Todos se indignaron y prorrumpieron en gritos de protesta, pero ninguno se atrevió a intervenir, salvo Chistiakov, que, lanzando un alarido histérico, se precipitó contra el hércules y le asestó uno de esos puñetazos torpes, femeninos, más dolorosos para quien los da que para quien los recibe. ¡Nunca lo hubiera hecho! Una especie de maza cayó pesadamente sobre su cabeza y le derribó casi privado de sentido. Cuando se levantó, los demás estudiantes rodeaban furiosos a Tolkachov, si bien ninguno osaba tocarle el pelo de la ropa. El hércules, no obstante la prudencia manual de sus adversarios, estaba un poco amedrentado y trataba de sincerarse, echándole la culpa de todo a Kostiurin. El cual, escupiendo sobre la nieve saliva ensangrentada, decía:
—¡Esto es intolerable!
En diez minutos se les reconcilió. Se dieron la mano, y cambiaron un beso. Chistiakov, al verlos besarse, exclamó, llorando de vergüenza, de dolor y de cólera:
—¡Le pegan y besa al que le ha pegado! ¡Qué cobarde!

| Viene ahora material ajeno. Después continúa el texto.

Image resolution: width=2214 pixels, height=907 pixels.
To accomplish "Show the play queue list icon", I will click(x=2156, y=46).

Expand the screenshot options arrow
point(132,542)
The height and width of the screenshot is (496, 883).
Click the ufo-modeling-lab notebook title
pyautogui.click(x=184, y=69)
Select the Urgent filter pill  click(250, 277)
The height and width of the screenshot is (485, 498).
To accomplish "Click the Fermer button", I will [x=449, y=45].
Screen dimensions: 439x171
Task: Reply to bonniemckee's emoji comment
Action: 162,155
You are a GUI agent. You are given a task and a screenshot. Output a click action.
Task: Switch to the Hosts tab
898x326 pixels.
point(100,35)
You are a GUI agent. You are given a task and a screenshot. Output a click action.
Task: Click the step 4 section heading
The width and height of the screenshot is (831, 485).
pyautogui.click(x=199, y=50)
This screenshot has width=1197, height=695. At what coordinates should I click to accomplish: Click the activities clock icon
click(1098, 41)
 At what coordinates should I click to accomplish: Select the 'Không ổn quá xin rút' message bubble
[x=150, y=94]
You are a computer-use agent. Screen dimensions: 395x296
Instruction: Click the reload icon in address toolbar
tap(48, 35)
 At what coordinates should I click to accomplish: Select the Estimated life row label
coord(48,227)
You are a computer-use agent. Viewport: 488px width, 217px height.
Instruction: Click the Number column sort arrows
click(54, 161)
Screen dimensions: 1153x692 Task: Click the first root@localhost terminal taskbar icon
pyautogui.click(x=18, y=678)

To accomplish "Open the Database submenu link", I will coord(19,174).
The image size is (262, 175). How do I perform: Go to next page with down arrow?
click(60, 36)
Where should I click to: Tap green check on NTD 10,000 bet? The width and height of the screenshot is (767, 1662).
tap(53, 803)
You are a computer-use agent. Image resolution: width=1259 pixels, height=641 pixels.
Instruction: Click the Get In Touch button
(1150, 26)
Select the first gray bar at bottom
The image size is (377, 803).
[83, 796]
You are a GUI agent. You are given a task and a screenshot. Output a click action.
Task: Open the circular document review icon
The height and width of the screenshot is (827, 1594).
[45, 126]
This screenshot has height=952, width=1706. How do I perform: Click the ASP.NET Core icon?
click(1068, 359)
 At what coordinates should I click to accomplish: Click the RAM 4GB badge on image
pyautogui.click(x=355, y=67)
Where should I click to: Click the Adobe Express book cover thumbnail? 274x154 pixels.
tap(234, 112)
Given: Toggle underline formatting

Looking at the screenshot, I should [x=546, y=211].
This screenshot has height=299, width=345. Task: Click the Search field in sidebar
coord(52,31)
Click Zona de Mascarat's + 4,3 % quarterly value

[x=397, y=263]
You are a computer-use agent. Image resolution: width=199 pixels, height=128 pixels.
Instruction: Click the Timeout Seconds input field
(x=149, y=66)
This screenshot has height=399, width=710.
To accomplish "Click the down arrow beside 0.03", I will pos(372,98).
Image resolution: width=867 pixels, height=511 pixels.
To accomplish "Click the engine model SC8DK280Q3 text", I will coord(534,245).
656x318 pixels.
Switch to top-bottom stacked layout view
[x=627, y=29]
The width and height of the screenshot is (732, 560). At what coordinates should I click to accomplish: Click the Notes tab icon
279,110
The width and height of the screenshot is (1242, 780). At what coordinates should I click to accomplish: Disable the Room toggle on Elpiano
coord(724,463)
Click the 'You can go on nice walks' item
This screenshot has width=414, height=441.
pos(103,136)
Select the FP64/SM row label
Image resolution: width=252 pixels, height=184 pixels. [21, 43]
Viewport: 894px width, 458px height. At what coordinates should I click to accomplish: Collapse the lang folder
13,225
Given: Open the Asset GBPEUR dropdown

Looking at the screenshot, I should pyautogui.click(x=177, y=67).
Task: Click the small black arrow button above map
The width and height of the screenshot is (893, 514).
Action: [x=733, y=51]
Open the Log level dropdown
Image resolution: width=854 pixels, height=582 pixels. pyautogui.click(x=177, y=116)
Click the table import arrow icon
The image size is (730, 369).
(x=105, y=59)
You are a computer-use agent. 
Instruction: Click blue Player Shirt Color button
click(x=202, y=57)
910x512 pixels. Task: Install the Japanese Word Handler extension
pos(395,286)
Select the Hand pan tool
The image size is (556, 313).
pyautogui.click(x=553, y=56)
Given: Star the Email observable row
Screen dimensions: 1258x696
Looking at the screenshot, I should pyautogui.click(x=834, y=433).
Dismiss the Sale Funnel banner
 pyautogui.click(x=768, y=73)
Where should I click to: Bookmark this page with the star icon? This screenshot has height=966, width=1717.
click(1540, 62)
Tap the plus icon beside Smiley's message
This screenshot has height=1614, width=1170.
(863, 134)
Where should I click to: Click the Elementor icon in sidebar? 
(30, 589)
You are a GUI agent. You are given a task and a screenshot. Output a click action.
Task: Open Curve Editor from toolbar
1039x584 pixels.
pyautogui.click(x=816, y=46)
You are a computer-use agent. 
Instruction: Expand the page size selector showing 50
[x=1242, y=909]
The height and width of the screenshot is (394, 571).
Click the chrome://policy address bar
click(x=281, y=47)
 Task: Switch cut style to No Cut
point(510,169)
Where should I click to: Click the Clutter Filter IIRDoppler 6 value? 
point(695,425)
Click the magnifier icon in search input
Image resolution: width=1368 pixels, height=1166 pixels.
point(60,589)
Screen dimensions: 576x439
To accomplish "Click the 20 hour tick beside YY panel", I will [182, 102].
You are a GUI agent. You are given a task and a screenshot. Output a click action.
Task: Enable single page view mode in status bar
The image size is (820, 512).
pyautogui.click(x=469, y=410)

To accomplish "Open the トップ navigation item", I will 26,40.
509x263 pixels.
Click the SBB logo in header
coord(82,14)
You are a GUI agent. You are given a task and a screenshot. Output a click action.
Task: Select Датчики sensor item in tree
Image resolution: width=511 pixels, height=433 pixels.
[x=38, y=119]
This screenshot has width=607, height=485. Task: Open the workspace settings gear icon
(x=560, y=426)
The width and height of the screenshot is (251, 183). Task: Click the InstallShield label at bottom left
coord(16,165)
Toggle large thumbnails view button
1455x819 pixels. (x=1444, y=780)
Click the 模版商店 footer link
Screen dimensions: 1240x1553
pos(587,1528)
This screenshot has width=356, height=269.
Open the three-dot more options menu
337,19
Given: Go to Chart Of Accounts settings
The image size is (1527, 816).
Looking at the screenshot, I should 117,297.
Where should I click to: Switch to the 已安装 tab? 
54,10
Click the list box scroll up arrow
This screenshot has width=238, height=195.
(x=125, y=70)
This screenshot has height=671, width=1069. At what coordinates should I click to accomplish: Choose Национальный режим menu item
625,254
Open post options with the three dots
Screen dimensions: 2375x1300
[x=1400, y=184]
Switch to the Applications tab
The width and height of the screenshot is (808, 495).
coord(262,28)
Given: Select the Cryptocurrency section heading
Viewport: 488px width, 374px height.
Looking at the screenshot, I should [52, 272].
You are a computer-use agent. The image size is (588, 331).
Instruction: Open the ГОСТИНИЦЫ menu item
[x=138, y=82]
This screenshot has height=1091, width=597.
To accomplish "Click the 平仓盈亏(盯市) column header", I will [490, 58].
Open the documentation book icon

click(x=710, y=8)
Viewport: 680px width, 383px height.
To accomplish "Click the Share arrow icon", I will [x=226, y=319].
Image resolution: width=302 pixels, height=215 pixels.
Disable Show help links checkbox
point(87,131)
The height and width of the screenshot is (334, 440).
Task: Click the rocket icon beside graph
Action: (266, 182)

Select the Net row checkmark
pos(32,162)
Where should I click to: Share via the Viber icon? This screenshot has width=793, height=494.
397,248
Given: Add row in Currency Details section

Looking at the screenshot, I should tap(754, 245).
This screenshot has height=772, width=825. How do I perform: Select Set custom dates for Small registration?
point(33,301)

—¡Cállate—le gritó Tolchakov—, si no quieres que te tire a la calle por encima del tejado!
—¡Extranjero!—profirió Kostiurin, despectivo.
Y, gritando y cantando, se fueron todos a la calle. Chistiakov subió a su cuarto, se acostó y lloró largo rato en la obscuridad. La violencia, la injusticia, pesaban sobre su corazón como una nube negra, y los países lejanos, donde la vida era suave y decente, se le antojaron un paraíso inaccesible.
«¡Si al menos pudiera morir allí...!», pensaba.